Keywords: AUC, climate, elevation, habitat, indicator, maxent modelling, Pangpoi, temperature, threat.

 

 

 

INTRODUCTION

 

Nardostachys jatamansi locally known as ‘Pangpoi’, belonging to a family Caprifoliaceae (Sahu et al. 2016) is an alpine medicinal and aromatic herb, monotypic species of the genus Nardostachys, which has been enlisted in Convention on International Trade in Endangered Species of Wild Flora and Fauna (CITES) Appendix II and the Red Data Book of Indian Plants (Mulliken 2000). The species has been listed as ‘Critically Endangered’ under criteria A2cd of the IUCN Red List of Threatened Species (Chauhan 2021). The typical habitat preference of N. grandiflora includes rocky outcrop, but it also inhabits alpine meadows, juniper scrubs, dwarf rhododendron forest, open pine forests, and turf of glacial flats, characterized by typical monsoon precipitation (Weberling 1975; Amatya & Sthapit 1994; Ghimire et al. 2005). Nardostachys jatamansi is listed under Schedule II of Forest and Nature Conservation Act of Bhutan, 2023 (FNCA 2023; RGoB 2023). It is the only species within its genus, and it is native to Bhutan, China, India, Myanmar, and Nepal, and grows in high-altitude alpine Himalayan regions (CITES 2022) at elevations ranging from 3,810–5,155 m (Grierson & Long 2001). In Bhutan, it is found in Thimphu, Haa, Paro, Bumthang, Chukha, Gasa, Samtse, Trashigang, Tashi Yangtse, Wangdue Phodrang, Dagana, and Tsirang districts. The growing season is short, starting in May and ending by early October. Flowering occurs in June–July and fruiting from August onwards. It grows into a dense clump because successive shoots emerge very close together from a given mother plant (Ghimire et al. 2005).
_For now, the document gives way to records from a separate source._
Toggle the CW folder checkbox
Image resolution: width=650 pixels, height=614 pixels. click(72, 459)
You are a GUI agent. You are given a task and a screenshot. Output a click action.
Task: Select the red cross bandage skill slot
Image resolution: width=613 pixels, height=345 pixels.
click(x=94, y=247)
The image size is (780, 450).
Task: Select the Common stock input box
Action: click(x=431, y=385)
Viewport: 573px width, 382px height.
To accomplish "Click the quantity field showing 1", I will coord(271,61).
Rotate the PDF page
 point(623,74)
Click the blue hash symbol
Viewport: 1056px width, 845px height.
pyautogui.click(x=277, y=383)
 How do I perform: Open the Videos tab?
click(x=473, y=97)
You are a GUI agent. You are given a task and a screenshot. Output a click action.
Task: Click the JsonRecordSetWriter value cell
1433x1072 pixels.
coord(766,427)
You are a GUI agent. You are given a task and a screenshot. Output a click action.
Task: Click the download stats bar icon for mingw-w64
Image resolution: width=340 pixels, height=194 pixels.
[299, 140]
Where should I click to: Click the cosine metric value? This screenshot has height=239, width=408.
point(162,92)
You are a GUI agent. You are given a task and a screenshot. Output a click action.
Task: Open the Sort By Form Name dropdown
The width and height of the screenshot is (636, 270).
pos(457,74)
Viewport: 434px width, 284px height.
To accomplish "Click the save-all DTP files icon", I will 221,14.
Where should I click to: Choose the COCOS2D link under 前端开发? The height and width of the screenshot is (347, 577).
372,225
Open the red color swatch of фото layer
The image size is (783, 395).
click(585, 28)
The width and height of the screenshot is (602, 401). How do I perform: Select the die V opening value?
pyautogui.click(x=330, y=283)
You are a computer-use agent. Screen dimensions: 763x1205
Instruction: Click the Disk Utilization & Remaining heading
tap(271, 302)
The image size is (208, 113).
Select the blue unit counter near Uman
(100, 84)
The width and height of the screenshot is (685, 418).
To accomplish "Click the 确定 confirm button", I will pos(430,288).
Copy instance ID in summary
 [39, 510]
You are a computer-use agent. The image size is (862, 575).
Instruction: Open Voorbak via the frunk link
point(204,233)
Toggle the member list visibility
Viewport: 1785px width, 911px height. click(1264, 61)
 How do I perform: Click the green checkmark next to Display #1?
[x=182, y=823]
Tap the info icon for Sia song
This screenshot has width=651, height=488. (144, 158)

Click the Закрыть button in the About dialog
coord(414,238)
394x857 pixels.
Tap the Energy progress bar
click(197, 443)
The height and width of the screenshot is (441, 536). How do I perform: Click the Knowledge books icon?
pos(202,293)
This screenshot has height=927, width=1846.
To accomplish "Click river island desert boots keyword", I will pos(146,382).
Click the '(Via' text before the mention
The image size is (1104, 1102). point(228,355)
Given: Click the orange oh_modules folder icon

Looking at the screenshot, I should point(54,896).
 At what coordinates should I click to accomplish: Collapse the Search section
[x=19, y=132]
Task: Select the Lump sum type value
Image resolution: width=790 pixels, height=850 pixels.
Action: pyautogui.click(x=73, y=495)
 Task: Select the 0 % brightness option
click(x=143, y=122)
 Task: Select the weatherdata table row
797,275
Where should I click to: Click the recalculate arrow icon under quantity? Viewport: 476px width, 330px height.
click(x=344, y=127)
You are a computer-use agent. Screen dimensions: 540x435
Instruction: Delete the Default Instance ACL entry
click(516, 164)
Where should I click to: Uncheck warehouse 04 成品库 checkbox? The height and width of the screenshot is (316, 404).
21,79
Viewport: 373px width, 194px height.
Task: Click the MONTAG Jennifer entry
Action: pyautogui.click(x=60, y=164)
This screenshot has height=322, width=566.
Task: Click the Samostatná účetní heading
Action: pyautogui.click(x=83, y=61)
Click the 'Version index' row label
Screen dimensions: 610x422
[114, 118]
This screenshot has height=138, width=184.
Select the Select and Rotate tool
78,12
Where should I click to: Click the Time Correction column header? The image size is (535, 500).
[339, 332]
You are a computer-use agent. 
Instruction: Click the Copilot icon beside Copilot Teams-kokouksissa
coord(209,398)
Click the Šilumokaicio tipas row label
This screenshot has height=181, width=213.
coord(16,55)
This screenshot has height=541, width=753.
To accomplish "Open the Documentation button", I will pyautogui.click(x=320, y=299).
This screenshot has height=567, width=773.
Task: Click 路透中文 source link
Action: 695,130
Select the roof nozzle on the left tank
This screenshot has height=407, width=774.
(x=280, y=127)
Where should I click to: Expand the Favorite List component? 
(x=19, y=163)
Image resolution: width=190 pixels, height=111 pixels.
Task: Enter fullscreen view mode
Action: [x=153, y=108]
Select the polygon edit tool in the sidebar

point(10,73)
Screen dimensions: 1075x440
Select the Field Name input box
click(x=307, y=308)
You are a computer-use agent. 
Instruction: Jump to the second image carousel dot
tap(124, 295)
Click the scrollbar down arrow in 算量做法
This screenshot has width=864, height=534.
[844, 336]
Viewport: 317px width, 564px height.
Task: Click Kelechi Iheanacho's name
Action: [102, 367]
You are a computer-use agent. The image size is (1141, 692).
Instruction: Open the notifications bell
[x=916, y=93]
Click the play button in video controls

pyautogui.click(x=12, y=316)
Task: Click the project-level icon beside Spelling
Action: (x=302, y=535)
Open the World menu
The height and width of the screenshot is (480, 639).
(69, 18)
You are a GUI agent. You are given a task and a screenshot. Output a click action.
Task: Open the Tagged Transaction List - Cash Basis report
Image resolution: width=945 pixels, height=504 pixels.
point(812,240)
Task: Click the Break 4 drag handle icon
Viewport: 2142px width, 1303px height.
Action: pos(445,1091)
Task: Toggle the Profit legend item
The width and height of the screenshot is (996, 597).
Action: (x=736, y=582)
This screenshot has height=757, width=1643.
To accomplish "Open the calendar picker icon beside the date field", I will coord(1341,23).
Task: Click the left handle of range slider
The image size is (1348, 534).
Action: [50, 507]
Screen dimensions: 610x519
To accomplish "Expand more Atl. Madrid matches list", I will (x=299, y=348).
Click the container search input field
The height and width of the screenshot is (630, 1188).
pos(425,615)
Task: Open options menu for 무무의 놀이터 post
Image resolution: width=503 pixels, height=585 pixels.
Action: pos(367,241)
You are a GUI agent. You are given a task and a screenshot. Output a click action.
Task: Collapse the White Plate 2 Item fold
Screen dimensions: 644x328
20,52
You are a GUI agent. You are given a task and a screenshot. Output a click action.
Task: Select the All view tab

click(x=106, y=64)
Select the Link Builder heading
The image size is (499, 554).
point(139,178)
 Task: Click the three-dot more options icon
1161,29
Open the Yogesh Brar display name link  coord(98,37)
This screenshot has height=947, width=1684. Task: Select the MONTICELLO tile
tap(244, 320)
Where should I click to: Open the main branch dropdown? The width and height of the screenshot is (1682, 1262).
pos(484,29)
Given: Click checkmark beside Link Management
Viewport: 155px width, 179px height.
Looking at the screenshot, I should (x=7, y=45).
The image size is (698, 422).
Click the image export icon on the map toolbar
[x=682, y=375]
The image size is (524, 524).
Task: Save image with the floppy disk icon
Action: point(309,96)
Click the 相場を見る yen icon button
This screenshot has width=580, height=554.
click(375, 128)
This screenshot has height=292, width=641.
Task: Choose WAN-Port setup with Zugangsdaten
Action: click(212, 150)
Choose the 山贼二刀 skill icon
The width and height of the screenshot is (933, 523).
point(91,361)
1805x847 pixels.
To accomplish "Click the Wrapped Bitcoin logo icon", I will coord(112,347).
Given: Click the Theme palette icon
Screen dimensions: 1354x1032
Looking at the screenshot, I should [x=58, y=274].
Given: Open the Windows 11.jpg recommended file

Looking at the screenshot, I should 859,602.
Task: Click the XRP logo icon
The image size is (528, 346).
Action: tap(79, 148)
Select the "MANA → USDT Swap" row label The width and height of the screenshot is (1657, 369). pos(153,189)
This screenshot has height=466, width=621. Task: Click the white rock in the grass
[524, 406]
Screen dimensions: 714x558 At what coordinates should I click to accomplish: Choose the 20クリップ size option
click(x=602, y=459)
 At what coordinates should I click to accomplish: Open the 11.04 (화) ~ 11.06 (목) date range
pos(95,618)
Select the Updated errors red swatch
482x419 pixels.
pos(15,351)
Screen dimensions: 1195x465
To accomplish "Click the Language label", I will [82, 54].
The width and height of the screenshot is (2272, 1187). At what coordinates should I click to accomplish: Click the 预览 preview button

A huge variety of medicinal plants, which make up a substantial percentage of non-timber forest products (NTFPs) collected from the Himalaya, are seriously threatened due to increased demand from medicinal plant enterprises (Tandon et al. 2001). Globally the species is threatened as more than 80% of the world’s population currently use this species for some form of traditional medicine as a primary means of healthcare, given its low side effects (Sherpa et al. 2023; WHO 2023). The N. jatamansi has a wide range of uses, ranging from medicinal purposes to making perfumes globally, and in Bhutan, it is generally confined to the production of traditional medicine, and incense (Gyeltshen et al. 2022). In countries like Nepal, it is used as brain & uterine tonics, stimulants, external pain killers, antiseptic, treatment for epilepsy, hysteria, convulsions, heart palpitations, high blood pressure, and insomnia (Larsen & Olsen 2008). Epilepsy, wounds, coughs, colds, and high blood pressure are treated using their rhizome (Ghimire et al. 2005).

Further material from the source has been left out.